ESPAÑA ENFRENTA UNA OLA RÉCORD DE INMIGRANTES INDOCUMENTADOS
Más de 1.400 africanos desesperados llegaron desde el viernes a diversos puntos de las islas Canarias, España, a bordo de precarias embarcaciones. Ante el desborde por el record migratorio en la región, el gobierno español envió una delegación a Senegal y Mauritania para tratar con los mandatarios de esos países, de los que provienen la mayoría de los cayucos, el problema de la avalancha de inmigrantes ilegales.
El objetivo de las reuniones es “reforzar la cooperación bilateral en materia de lucha contra inmigración ilegal”, según fuentes del ministerio del Interior español. Las patrullas aéreas y marítimas de la Unión Europea, con barcos y aviones de Italia, Finlandia, España y Portugal, iniciaron operaciones alrededor de las islas y siguiendo la costa oeste de Africa el viernes, para tratar de detener el flujo de indocumentados.

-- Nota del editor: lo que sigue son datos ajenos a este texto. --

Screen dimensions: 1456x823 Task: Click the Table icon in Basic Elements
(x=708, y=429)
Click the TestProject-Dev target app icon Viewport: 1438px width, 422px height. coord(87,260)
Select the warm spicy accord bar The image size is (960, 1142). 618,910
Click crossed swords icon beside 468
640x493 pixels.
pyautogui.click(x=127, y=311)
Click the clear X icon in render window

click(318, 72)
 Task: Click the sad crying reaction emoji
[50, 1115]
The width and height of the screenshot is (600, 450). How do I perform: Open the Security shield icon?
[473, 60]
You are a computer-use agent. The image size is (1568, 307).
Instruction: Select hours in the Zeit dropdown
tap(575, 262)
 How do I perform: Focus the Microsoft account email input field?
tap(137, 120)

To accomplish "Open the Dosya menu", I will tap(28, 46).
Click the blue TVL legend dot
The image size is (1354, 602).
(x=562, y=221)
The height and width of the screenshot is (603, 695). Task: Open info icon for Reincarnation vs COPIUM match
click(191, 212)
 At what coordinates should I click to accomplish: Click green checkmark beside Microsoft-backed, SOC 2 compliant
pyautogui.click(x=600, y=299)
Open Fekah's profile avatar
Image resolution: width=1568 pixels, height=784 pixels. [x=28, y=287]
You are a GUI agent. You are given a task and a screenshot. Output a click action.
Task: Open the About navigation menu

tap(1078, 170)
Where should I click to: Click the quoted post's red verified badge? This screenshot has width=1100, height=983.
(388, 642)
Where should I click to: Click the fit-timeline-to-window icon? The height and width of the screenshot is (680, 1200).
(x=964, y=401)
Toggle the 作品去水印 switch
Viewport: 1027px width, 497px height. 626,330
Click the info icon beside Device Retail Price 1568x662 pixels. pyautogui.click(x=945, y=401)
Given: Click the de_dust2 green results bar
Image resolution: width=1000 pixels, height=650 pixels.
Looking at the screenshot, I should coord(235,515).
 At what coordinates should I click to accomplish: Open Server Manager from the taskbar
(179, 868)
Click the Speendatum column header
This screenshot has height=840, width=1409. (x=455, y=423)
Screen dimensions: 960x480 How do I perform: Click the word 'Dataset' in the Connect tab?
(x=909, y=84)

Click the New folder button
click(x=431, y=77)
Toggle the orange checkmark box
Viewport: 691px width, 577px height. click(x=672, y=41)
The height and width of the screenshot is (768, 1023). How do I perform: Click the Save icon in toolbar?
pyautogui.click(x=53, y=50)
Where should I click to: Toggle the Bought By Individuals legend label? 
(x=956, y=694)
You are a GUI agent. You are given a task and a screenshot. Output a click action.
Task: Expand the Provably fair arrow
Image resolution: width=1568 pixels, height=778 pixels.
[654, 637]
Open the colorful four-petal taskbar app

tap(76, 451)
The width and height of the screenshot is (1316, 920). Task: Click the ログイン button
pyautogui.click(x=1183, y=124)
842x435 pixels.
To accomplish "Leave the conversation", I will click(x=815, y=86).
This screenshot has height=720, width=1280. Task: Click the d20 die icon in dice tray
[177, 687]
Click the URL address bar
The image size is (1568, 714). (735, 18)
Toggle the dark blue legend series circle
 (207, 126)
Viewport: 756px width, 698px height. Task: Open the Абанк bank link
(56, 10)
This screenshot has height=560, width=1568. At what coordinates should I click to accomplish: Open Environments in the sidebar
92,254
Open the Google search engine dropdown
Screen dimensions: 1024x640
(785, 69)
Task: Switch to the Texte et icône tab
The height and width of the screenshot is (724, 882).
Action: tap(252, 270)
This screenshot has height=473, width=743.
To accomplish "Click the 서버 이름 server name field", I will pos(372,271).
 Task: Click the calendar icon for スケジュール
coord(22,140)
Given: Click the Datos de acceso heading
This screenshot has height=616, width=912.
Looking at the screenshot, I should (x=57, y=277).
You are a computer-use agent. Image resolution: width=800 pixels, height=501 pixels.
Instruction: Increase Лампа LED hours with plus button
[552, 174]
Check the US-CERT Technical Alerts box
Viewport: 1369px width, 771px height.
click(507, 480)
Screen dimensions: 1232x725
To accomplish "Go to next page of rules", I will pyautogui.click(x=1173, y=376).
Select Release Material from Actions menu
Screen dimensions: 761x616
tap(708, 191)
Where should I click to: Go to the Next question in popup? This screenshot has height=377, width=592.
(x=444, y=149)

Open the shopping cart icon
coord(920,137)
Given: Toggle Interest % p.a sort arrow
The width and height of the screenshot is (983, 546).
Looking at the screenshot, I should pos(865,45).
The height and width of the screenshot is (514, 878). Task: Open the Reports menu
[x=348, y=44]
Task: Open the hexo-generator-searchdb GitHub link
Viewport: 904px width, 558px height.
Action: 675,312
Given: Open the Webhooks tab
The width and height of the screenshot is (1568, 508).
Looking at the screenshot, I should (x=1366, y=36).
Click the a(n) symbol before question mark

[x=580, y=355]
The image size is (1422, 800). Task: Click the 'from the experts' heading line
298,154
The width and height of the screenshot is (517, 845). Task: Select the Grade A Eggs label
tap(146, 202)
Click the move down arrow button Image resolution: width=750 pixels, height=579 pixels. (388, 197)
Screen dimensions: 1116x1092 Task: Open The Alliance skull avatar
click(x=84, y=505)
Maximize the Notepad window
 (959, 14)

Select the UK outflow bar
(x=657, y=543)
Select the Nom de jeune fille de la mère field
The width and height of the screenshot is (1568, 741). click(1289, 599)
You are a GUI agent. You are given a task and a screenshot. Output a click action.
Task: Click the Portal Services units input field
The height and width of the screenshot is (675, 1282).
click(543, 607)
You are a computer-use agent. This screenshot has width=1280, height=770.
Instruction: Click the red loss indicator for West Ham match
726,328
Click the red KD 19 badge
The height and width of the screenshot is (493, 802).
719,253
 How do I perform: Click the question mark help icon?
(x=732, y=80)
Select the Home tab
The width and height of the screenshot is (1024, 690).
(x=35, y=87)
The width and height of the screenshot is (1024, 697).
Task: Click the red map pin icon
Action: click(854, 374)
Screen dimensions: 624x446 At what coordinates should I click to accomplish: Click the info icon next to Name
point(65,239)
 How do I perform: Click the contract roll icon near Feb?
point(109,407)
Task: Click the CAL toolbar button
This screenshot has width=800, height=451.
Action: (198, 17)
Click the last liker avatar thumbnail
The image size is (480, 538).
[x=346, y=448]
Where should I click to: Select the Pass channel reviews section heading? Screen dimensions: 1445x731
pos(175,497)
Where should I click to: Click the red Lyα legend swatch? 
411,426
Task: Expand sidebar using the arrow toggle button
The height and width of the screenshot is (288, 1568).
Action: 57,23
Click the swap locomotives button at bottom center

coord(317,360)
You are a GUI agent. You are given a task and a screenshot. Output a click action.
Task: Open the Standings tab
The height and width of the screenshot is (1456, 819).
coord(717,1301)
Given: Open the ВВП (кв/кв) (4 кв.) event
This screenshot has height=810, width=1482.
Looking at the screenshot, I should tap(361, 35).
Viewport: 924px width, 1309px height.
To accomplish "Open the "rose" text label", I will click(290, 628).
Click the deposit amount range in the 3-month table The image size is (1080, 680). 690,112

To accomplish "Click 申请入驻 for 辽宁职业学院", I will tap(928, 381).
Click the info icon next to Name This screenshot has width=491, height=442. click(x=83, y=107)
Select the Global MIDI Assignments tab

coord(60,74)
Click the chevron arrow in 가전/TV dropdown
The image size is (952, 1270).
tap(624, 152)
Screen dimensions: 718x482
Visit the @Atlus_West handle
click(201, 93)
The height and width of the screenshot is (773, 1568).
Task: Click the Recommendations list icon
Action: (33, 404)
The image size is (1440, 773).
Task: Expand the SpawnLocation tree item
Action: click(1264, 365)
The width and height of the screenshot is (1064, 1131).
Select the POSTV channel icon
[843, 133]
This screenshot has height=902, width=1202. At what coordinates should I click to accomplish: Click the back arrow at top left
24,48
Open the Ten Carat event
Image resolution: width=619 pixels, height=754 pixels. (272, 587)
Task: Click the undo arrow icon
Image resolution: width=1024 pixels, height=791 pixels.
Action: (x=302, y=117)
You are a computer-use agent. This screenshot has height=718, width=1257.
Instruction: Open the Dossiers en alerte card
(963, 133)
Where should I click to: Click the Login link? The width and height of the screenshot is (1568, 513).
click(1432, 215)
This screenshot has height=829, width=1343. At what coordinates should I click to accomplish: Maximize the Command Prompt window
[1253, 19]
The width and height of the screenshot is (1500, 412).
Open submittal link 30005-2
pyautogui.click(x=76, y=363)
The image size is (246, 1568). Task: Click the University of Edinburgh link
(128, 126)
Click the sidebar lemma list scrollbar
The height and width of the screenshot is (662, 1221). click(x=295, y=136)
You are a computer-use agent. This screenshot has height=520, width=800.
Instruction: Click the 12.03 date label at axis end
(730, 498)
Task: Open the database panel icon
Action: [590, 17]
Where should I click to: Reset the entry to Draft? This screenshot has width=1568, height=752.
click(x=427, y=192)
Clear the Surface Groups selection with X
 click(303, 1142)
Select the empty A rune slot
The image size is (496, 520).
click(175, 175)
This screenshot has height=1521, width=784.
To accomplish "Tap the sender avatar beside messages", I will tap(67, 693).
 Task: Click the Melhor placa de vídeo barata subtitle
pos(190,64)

El gobierno Zapatero había lanzado en mayo un denominado “Plan Africa” para reforzar su red diplomática en ese continente y alcanzar acuerdos de readmisión de inmigrantes ilegales. A falta de acuerdos en ese sentido, las autoridades españolas están obligadas a dejar en libertad a los sin papeles al cabo de los 40 días de internamiento con un certificación de expulsión en la mano que es imposible aplicar. Pero tres meses después del lanzamiento del “Plan Africa”, el balance es débil.
Desde el viernes, más de 1.400 inmigrantes ilegales procedentes de las costas africanas llegaron a diversos puntos de las Islas Canarias, que en lo que va del año recibieron a unos 17.000 subsaharianos que arriesgan su vida para llegar a Europa.